Adina and her friends are holding a party to celebrate her impending wedding.  Dr. Dulcamara has gamely joined in and suggests that he and Adina sing a charming popular duet (Io son ricco, e tu sei bella).  When the singing ends, Adina and Belcore go off to get their marriage license.  Nemorino begs Dr. Dulcamara for another bottle of the elixir to win her back, but is refused when Dulcamara finds out he is broke.  Belcore returns to town in a state of agitation because Adina has put him off till nightfall.  He notices Nemorino’s misery and asks what the matter is.  Nemorino confesses that he hasn’t got a penny and wishes to buy another bottle of elixir.  Belcore agrees to spot him the cash if he agrees to join up with him and his buddies.  Nemorino agrees and is given enough cash for his second bottle.

Gianetta runs in to the party to report the news that Nemorino’s uncle has died and willed him a fortune.  Nemorino, who doesn’t yet know about his uncle or his fortune, joins the  group in a state of drunken abandonment.  He parties with the ladies, who now find him incredibly attractive (Dell elisir mirabile) and leaves with several.  Adina sadly witnesses this spectacle as she walks by with Dr. Dulcamara, who reveals how he has deceived Nemorino and exploited his love for Adina (Quanto amore).

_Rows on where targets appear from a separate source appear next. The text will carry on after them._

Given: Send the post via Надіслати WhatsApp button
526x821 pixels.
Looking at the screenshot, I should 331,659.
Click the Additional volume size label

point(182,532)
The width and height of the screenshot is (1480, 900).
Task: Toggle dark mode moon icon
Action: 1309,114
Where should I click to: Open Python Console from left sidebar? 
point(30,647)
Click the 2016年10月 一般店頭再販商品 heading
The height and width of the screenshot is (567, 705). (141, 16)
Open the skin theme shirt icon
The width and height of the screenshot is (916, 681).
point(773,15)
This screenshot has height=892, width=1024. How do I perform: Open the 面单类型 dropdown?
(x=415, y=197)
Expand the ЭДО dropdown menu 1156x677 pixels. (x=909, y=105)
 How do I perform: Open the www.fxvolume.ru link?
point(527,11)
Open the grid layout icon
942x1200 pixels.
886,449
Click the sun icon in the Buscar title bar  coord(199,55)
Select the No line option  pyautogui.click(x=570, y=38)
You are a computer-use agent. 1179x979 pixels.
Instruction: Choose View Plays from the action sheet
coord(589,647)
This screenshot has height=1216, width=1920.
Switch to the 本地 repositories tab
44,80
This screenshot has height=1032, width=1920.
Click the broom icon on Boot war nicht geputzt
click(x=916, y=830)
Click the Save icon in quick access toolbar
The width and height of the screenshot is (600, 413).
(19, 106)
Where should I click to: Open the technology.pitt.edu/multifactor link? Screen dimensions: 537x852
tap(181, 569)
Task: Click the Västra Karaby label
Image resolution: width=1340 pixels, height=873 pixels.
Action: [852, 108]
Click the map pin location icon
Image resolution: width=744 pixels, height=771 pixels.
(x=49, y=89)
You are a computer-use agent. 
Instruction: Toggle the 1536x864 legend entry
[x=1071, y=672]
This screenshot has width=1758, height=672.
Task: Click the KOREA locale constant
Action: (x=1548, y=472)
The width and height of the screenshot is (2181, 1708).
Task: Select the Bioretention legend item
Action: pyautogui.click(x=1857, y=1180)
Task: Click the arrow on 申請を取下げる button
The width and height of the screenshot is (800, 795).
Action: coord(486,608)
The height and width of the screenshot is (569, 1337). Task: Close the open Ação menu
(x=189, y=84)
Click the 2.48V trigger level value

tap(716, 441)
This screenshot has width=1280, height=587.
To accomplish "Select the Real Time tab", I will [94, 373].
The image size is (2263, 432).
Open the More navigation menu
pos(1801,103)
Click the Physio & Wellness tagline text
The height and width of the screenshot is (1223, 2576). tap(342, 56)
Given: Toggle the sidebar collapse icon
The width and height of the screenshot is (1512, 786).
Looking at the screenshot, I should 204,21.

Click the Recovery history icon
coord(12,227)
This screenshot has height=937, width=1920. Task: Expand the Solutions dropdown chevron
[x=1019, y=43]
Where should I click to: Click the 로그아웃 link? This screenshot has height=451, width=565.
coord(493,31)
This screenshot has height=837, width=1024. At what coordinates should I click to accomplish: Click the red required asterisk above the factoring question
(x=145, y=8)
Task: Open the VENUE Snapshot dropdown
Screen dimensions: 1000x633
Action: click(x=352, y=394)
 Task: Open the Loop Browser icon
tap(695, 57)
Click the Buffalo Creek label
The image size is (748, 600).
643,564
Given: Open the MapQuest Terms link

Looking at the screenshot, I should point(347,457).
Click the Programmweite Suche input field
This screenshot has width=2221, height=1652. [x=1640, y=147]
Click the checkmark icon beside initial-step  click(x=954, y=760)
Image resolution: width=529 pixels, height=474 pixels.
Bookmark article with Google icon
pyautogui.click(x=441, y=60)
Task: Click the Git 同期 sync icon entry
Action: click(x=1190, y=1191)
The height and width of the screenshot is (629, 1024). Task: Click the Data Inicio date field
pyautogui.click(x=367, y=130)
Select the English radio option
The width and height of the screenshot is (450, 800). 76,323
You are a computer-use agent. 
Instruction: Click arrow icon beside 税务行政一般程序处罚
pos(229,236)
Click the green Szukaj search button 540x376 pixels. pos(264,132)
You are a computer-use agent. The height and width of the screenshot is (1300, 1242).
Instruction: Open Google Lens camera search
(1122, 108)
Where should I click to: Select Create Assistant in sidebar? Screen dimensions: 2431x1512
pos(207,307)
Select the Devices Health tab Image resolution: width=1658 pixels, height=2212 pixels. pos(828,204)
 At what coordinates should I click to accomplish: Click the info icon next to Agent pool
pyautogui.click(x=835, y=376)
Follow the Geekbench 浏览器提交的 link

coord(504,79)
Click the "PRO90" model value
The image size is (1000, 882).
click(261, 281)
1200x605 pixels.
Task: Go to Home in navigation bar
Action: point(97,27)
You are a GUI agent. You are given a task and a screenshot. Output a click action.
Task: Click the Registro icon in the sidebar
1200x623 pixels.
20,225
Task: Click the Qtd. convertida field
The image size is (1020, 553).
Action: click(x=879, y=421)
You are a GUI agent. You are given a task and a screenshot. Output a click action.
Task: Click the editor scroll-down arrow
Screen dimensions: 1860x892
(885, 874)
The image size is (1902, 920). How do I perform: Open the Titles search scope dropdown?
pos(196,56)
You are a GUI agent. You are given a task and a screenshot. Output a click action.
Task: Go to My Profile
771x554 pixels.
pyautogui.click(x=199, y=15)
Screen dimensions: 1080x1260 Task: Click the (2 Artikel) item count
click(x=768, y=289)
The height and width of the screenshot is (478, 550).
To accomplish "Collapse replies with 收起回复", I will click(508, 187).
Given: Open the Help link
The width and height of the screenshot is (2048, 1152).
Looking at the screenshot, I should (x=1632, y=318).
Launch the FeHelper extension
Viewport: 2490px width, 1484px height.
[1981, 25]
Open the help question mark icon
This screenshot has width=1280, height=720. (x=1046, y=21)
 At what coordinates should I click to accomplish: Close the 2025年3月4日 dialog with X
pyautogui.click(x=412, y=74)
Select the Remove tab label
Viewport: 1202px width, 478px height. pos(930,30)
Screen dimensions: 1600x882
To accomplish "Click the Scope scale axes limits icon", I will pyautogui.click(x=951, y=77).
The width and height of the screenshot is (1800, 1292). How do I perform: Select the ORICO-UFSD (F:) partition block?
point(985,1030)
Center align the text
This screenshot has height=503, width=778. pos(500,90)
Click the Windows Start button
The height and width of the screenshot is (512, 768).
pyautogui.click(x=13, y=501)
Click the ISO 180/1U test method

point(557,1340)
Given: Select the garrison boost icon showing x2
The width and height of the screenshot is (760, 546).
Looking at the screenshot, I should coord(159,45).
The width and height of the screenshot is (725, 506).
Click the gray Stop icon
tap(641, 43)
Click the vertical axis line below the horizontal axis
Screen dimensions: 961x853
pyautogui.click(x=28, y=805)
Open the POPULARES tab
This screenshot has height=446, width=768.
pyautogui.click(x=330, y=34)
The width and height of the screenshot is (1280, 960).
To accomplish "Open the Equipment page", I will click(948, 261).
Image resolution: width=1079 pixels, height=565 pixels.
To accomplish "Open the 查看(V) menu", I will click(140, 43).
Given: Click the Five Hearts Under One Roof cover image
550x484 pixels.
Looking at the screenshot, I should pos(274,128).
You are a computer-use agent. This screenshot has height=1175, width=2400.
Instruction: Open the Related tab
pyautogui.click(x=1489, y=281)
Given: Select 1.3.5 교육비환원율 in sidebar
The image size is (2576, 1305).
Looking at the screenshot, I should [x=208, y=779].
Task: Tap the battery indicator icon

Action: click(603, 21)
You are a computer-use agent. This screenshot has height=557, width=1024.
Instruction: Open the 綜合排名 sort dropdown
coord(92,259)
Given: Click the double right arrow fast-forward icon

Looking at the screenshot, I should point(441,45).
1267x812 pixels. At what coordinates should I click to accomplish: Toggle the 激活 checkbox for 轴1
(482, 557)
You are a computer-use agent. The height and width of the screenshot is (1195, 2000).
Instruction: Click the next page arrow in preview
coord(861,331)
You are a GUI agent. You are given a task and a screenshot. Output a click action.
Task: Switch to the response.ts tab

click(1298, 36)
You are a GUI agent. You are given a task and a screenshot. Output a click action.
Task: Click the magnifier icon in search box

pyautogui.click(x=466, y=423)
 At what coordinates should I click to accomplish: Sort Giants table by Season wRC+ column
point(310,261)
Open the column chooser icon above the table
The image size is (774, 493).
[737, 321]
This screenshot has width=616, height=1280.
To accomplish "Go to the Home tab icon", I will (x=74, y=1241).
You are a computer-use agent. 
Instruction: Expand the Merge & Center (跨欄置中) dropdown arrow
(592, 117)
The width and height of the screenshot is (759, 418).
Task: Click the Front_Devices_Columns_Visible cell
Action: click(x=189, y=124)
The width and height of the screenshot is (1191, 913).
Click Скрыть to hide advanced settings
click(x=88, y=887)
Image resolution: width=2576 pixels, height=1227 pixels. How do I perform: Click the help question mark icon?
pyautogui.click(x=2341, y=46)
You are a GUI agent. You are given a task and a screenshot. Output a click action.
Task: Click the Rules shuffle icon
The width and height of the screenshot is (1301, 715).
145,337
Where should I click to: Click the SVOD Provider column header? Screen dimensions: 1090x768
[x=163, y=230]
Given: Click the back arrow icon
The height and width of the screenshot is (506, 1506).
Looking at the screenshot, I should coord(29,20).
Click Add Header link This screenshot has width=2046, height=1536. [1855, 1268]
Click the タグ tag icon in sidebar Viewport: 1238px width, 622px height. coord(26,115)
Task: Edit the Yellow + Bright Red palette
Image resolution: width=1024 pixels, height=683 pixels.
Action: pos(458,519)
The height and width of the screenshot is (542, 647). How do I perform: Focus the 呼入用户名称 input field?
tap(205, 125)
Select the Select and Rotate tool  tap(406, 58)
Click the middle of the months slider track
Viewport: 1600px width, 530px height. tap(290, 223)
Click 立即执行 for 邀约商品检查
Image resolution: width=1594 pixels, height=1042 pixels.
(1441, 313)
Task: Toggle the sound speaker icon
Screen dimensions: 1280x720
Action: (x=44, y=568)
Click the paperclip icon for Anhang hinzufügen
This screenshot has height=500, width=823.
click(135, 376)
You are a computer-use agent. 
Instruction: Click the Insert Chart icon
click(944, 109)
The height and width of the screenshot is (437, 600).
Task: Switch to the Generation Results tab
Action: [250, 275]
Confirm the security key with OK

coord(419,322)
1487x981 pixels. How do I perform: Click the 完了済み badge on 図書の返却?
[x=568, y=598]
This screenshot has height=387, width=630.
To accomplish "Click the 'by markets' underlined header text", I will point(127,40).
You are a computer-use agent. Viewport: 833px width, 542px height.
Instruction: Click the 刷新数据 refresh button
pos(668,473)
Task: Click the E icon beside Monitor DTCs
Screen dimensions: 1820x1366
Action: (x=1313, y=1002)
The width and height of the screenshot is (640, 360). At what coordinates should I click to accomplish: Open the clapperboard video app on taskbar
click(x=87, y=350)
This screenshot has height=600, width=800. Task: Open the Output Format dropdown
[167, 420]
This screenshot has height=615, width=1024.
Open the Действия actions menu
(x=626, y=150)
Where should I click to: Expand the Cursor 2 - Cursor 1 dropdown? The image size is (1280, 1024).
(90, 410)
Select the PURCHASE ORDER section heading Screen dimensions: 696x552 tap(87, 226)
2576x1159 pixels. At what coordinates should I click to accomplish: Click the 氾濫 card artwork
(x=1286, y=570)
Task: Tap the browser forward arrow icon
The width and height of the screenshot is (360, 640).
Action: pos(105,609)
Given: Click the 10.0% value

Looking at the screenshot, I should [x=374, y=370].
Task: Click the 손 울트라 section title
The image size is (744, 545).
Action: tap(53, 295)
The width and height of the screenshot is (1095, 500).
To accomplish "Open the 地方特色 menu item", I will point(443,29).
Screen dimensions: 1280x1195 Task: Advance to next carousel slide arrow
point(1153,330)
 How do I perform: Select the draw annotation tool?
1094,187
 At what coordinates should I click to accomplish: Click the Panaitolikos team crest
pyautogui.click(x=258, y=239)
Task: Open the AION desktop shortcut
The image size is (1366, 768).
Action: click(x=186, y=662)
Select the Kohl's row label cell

When she also discovers Nemorino’s pact to join the army with Belcore she understands the depth of Nemorino’s innocent love for her.  The crafty Adina realizes she must charm her way back to Nemorino, her true love, and sets out to pay off his debt to Belcore, whose impatience and impertinence have by this time turned her off. 

Nemorino ambles through the backyards of the neighborhood in a contemplative state.  Was that a tear he saw on Adina’s cheek as he departed with the other girls…(Una furtive lagrima)?  As Adina finds him, he tries to feign indifference, but when she confesses that she has paid back Belcore out of love, happiness bubbles over on all sides.  Belcore soon discovers that Nemorino and Adina are now engaged, and he cuts his losses philosophically, bragging that many other women await his attentions.  Dr. Dulcamara is quick to capitalize on the power of his elixir to grant both love and money.  He remarkets his supply of the cheap wine and quickly heads out of town, while Adina and Nemorino celebrate their love – and the growth of agricultural enterprise.